(INFORMATION GIVEN):
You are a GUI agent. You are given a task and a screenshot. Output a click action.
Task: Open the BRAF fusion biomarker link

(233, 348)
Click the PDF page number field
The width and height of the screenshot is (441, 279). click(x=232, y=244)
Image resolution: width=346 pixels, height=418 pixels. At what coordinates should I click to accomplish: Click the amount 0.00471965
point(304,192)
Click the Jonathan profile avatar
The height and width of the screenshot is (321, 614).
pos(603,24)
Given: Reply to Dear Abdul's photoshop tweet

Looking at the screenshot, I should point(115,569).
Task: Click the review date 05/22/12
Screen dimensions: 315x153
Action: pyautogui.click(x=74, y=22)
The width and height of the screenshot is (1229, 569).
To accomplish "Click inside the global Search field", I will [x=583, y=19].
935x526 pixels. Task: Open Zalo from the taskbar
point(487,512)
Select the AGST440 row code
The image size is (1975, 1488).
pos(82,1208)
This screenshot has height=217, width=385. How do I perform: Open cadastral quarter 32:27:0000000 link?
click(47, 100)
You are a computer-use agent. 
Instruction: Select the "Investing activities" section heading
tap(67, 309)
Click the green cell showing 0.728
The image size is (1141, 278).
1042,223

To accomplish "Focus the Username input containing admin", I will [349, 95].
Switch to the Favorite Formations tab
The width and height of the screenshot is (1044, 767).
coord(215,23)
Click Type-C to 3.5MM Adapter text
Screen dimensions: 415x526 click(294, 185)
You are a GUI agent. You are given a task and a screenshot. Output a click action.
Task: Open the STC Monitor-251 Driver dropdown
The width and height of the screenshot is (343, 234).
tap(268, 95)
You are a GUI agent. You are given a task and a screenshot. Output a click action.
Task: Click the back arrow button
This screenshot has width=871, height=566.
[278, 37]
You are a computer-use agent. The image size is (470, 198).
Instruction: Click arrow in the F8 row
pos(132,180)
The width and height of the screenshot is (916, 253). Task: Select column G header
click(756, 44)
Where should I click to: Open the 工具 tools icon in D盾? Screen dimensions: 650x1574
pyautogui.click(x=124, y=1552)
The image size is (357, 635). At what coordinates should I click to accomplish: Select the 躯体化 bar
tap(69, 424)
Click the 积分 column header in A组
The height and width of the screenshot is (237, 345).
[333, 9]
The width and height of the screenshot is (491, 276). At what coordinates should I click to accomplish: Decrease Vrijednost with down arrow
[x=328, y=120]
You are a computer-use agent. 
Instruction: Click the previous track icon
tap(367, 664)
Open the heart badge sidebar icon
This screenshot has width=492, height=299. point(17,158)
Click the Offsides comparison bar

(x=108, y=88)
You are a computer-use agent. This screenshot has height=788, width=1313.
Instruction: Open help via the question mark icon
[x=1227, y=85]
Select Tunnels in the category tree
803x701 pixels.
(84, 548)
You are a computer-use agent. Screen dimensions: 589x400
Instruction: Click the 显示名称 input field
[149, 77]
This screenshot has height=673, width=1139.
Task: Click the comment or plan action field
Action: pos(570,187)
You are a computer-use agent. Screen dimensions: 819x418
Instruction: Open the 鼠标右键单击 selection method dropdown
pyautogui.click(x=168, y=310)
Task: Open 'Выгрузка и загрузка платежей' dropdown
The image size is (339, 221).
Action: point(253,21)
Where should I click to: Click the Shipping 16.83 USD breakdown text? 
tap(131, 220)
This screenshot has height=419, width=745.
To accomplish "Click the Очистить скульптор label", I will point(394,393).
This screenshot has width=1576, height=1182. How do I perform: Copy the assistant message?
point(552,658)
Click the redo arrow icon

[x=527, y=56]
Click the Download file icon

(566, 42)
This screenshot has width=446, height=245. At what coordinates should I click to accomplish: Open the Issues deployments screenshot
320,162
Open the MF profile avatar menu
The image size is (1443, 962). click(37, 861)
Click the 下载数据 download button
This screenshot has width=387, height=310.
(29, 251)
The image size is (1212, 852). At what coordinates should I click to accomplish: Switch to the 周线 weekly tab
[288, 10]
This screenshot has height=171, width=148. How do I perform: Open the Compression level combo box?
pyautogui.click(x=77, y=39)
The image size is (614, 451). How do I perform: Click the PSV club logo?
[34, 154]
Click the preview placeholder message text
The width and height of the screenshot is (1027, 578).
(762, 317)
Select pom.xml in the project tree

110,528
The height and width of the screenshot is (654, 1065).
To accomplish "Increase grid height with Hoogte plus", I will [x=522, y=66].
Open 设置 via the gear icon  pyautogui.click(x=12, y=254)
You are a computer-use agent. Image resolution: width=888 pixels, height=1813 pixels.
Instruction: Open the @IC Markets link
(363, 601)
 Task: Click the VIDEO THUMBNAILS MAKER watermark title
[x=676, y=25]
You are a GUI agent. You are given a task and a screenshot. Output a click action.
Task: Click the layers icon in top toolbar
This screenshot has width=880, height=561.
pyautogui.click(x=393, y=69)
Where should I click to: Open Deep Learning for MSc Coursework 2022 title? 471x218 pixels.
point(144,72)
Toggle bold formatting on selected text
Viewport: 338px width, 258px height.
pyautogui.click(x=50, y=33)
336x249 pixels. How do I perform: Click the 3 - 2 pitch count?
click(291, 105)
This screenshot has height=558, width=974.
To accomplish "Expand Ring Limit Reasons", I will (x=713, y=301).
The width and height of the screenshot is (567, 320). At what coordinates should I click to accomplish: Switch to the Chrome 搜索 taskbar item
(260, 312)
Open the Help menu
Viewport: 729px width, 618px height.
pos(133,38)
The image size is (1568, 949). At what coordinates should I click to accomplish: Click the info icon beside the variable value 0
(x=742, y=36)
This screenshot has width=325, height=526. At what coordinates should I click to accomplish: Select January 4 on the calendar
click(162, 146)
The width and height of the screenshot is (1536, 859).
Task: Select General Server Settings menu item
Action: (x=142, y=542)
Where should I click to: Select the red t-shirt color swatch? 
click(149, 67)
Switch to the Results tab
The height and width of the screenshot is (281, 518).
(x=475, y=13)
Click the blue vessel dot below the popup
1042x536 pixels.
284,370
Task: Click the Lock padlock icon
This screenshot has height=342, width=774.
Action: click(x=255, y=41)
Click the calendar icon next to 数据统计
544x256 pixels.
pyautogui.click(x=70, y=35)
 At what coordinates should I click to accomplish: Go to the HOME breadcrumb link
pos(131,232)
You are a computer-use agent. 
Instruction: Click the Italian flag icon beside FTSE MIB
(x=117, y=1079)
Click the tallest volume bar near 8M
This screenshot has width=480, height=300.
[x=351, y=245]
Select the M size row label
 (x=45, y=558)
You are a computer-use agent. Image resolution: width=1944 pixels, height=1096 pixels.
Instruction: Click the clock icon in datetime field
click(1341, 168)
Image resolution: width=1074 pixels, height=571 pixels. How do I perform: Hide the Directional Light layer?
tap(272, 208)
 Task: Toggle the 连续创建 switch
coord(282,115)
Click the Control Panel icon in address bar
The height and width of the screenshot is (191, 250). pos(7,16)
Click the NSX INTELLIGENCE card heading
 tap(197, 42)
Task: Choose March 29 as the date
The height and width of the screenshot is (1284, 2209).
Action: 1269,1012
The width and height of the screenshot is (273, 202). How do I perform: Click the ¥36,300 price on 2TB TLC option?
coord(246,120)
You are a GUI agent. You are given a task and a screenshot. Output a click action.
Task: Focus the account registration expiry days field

(WHAT IS BEING ASKED):
Reproduce, without changes, the part of the material that opens with the line containing "Click the 下载数据 download button" and closes with the line containing "pyautogui.click(x=50, y=33)", including both of those lines.

(OUTPUT OF THE TASK):
Click the 下载数据 download button
This screenshot has width=387, height=310.
(29, 251)
The image size is (1212, 852). At what coordinates should I click to accomplish: Switch to the 周线 weekly tab
[288, 10]
This screenshot has height=171, width=148. How do I perform: Open the Compression level combo box?
pyautogui.click(x=77, y=39)
The image size is (614, 451). How do I perform: Click the PSV club logo?
[34, 154]
Click the preview placeholder message text
The width and height of the screenshot is (1027, 578).
(762, 317)
Select pom.xml in the project tree

110,528
The height and width of the screenshot is (654, 1065).
To accomplish "Increase grid height with Hoogte plus", I will [x=522, y=66].
Open 设置 via the gear icon  pyautogui.click(x=12, y=254)
You are a computer-use agent. Image resolution: width=888 pixels, height=1813 pixels.
Instruction: Open the @IC Markets link
(363, 601)
 Task: Click the VIDEO THUMBNAILS MAKER watermark title
[x=676, y=25]
You are a GUI agent. You are given a task and a screenshot. Output a click action.
Task: Click the layers icon in top toolbar
This screenshot has width=880, height=561.
pyautogui.click(x=393, y=69)
Where should I click to: Open Deep Learning for MSc Coursework 2022 title? 471x218 pixels.
point(144,72)
Toggle bold formatting on selected text
Viewport: 338px width, 258px height.
pyautogui.click(x=50, y=33)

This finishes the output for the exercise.